(About this exercise): Copy each line of the records that holds the string "type".

Content starts

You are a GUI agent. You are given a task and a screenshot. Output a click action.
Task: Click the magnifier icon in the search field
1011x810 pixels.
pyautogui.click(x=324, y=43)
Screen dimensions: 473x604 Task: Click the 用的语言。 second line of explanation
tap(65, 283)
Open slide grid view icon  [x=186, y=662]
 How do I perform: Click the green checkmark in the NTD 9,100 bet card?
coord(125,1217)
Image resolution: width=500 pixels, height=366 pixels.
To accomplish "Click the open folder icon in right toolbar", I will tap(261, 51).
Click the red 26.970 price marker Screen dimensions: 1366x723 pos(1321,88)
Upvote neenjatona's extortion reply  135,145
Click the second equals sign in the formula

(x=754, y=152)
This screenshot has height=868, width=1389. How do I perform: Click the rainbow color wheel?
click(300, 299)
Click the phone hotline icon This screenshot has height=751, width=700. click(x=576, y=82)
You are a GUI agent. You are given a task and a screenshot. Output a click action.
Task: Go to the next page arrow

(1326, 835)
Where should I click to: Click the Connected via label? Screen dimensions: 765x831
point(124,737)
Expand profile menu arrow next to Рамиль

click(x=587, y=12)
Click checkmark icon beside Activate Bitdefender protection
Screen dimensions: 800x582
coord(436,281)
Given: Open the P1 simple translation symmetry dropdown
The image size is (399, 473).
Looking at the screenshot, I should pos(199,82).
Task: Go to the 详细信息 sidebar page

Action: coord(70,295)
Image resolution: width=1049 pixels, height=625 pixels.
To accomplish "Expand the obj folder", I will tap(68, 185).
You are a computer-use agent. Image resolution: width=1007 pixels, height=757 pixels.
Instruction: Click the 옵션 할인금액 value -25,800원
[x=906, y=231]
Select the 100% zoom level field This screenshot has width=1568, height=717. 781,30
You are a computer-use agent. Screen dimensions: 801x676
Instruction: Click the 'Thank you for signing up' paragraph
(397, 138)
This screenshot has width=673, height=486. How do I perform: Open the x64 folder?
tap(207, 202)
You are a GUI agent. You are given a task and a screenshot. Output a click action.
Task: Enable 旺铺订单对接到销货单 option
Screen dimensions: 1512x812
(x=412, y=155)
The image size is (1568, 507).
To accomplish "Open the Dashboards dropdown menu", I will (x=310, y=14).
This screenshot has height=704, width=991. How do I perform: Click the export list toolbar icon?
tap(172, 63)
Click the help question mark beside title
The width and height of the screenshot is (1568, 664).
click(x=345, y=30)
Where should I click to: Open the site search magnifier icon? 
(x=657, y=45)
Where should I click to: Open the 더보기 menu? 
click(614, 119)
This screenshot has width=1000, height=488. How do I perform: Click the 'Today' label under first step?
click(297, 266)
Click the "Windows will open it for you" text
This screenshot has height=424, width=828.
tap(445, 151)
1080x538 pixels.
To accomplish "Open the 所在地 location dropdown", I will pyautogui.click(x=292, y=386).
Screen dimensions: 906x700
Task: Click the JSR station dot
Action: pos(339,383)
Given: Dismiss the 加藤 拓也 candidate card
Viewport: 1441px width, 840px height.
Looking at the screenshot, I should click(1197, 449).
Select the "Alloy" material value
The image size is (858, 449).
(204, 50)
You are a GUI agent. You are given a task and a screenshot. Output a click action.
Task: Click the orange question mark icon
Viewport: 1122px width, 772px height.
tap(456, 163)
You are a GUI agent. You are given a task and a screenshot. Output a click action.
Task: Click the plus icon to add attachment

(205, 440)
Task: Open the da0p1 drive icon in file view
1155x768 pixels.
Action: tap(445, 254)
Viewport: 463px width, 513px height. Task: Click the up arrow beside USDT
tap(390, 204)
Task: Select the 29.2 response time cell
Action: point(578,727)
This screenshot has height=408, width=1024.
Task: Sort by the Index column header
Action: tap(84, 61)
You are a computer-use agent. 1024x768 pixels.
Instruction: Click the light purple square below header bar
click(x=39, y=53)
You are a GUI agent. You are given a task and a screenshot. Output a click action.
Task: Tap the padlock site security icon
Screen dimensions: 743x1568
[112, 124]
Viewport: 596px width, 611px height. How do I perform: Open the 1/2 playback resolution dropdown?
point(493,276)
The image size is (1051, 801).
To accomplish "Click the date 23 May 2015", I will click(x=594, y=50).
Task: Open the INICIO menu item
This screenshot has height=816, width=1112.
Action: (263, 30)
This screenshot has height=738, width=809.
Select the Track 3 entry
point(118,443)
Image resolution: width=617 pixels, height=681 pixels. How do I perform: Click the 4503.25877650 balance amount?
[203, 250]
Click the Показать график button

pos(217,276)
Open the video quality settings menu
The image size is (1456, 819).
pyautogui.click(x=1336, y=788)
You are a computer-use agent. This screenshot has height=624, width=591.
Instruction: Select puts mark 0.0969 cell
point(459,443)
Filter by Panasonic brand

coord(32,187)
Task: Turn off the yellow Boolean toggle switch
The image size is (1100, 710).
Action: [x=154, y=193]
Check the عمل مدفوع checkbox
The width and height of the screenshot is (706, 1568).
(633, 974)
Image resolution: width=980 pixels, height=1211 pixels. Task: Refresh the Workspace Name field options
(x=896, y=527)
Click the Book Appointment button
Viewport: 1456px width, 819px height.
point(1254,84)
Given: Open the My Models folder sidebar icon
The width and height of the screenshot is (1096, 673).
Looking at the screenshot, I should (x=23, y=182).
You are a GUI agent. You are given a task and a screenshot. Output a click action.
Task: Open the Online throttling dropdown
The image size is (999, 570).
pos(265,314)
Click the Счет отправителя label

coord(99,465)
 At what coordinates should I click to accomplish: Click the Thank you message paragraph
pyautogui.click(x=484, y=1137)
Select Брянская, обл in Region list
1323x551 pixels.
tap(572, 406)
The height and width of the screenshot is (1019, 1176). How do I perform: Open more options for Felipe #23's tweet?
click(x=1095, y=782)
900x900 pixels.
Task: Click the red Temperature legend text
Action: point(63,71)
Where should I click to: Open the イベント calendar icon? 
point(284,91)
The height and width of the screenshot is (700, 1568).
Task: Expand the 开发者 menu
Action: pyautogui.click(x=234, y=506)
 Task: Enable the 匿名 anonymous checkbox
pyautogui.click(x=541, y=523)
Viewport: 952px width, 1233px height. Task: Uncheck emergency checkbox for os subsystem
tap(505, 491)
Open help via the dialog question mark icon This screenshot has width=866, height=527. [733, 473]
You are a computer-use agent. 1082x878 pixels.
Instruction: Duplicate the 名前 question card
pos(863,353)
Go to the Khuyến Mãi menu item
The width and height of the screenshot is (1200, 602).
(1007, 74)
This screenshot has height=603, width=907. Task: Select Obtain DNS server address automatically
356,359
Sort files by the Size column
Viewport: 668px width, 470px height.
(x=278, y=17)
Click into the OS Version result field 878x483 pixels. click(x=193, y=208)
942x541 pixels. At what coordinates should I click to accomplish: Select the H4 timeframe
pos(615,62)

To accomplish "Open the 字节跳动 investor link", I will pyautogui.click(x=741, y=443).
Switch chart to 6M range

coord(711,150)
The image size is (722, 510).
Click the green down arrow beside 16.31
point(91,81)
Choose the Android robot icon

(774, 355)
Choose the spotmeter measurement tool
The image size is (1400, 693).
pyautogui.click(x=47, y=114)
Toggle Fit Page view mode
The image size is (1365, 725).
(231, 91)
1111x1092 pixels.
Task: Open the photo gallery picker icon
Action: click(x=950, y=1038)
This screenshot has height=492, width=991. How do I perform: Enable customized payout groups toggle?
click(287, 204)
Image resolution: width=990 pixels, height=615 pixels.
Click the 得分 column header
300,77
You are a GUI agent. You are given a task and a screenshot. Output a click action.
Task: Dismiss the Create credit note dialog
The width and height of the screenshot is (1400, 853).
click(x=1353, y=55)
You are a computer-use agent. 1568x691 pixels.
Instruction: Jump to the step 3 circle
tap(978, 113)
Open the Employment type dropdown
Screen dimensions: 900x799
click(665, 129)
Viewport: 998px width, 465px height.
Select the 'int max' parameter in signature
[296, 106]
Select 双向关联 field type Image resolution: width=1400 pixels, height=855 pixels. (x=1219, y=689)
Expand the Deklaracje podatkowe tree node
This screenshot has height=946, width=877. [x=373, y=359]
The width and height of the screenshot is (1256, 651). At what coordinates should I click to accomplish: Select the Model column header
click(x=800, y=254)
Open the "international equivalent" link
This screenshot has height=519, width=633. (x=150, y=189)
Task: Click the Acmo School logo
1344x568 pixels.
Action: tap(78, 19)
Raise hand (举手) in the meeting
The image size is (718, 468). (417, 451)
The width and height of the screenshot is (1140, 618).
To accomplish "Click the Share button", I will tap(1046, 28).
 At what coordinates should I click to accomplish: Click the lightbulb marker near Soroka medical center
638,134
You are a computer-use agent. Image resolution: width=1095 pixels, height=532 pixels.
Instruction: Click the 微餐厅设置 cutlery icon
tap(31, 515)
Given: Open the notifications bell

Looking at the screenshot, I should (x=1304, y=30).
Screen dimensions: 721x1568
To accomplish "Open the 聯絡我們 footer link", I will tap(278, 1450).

Content ends

(Written reply):
Open the Employment type dropdown
Select 双向关联 field type Image resolution: width=1400 pixels, height=855 pixels. (x=1219, y=689)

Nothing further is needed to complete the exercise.